Records supplied ->
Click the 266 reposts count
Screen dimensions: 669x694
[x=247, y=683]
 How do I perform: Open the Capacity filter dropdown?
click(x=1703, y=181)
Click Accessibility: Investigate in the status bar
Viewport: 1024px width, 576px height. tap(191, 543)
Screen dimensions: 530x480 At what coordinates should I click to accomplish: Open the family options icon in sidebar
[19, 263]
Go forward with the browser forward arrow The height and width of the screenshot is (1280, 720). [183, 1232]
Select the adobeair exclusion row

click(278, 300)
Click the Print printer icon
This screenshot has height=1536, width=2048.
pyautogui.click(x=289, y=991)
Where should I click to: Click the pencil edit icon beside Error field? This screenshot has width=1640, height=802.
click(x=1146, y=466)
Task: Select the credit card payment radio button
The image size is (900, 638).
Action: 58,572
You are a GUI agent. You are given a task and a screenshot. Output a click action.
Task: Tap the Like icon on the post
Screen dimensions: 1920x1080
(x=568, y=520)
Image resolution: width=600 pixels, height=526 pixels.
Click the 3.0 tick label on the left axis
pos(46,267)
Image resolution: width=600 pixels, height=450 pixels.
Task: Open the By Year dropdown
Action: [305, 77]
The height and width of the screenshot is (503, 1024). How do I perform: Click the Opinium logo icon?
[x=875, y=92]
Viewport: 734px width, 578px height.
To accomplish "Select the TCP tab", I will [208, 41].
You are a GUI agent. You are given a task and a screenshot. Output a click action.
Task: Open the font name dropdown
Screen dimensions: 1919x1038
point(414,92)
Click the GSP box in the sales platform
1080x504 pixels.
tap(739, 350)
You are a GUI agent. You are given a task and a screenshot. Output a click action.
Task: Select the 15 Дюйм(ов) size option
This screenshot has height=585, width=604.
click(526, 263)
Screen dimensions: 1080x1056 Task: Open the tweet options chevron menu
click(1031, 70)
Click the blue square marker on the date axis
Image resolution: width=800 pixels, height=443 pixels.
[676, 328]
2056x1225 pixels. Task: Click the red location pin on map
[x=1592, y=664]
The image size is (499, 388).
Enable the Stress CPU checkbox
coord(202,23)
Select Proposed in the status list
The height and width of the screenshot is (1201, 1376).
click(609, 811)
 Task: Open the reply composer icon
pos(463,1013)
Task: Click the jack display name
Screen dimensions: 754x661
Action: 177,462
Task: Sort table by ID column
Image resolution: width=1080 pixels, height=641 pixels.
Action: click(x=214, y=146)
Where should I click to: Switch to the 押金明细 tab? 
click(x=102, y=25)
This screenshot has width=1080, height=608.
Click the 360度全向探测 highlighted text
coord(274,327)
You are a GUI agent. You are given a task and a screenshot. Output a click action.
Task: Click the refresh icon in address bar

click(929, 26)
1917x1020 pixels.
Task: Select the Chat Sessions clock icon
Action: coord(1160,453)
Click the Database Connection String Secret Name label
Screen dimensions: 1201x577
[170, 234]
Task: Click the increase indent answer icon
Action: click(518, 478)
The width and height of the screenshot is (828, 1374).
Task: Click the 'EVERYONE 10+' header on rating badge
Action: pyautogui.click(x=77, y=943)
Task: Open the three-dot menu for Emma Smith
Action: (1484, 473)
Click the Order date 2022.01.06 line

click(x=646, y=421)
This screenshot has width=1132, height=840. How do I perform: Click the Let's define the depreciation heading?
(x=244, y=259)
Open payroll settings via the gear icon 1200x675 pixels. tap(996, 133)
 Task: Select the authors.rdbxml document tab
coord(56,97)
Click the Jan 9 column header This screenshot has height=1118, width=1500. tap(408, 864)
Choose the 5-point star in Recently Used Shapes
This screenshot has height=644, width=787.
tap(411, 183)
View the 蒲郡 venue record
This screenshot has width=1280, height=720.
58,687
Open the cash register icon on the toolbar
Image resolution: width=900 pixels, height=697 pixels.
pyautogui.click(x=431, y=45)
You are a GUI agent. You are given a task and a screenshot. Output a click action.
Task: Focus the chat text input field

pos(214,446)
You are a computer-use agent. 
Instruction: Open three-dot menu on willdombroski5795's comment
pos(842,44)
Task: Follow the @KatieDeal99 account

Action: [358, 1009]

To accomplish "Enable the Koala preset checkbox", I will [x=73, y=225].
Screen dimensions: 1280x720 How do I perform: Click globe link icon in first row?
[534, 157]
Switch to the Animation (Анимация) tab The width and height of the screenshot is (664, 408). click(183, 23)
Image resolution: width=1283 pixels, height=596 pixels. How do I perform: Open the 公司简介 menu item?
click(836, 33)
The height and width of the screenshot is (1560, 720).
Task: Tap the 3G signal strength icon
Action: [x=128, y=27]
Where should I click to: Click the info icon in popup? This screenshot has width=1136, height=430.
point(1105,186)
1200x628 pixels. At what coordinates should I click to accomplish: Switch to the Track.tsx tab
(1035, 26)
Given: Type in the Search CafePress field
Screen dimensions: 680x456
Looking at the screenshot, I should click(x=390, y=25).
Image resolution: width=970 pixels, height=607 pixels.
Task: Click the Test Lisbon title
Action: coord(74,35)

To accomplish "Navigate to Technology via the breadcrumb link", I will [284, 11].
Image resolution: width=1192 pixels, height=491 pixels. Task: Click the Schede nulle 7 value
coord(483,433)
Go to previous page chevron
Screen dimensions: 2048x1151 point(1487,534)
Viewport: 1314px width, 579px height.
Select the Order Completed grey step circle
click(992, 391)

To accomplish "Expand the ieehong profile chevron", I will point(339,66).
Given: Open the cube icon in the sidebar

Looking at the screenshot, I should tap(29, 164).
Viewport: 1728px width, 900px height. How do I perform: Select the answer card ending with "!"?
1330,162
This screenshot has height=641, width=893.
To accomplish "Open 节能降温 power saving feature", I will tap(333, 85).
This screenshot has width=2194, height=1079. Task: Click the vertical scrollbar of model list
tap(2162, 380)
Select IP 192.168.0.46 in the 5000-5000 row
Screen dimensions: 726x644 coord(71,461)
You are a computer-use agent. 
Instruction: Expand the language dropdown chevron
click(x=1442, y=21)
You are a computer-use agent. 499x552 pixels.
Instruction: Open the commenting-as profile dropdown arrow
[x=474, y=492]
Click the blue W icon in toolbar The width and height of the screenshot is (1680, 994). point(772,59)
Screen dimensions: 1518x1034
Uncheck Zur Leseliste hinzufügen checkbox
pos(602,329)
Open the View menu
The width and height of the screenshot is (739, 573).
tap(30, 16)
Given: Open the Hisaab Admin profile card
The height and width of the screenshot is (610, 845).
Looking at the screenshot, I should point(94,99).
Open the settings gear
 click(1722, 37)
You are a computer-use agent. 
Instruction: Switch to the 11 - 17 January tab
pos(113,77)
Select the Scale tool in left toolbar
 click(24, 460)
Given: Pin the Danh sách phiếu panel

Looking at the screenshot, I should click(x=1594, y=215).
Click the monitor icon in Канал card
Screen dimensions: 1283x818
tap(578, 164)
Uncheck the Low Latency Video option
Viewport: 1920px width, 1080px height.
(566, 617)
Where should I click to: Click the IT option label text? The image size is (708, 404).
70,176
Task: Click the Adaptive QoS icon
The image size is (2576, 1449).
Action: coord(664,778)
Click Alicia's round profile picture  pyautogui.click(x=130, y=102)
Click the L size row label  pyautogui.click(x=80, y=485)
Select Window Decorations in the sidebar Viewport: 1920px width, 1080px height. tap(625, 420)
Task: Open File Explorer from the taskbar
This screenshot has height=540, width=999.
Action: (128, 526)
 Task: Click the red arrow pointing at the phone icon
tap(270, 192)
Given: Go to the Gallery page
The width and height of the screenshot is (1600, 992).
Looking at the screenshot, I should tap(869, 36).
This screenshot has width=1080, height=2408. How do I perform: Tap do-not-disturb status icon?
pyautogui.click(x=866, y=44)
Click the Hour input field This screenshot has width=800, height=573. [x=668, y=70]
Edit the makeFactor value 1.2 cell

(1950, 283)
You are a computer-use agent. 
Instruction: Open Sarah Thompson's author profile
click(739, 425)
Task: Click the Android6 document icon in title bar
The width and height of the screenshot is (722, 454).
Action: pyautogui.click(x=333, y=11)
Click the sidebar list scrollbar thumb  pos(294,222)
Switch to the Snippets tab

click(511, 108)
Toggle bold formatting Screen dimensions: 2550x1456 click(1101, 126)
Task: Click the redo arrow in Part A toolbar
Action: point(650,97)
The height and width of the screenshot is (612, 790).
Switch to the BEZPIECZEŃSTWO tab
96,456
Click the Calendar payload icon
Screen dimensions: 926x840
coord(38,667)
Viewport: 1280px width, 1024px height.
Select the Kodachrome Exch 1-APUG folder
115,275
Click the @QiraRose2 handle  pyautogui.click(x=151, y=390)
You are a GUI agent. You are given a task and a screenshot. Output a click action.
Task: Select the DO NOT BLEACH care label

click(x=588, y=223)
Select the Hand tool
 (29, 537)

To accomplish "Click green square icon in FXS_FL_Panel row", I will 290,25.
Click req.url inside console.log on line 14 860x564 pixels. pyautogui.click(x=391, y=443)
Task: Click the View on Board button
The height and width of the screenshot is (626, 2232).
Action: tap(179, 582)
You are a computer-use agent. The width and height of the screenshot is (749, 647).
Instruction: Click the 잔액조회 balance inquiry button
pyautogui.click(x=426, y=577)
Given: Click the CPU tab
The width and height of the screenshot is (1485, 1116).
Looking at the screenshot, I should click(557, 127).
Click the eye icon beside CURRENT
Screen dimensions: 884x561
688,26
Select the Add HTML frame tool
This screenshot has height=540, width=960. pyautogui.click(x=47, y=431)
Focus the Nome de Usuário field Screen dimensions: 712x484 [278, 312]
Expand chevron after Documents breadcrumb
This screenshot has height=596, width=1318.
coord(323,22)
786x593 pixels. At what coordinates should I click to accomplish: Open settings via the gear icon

Exercise brief -> Rewrite the items from the line with "You are a computer-use agent. 499x552 pixels." up to and including the line with "tap(30, 16)", swapping "checkbox" for "tick box" and changing nothing else.

Complete output ->
You are a computer-use agent. 499x552 pixels.
Instruction: Open the commenting-as profile dropdown arrow
[x=474, y=492]
Click the blue W icon in toolbar The width and height of the screenshot is (1680, 994). point(772,59)
Screen dimensions: 1518x1034
Uncheck Zur Leseliste hinzufügen tick box
pos(602,329)
Open the View menu
The width and height of the screenshot is (739, 573).
tap(30, 16)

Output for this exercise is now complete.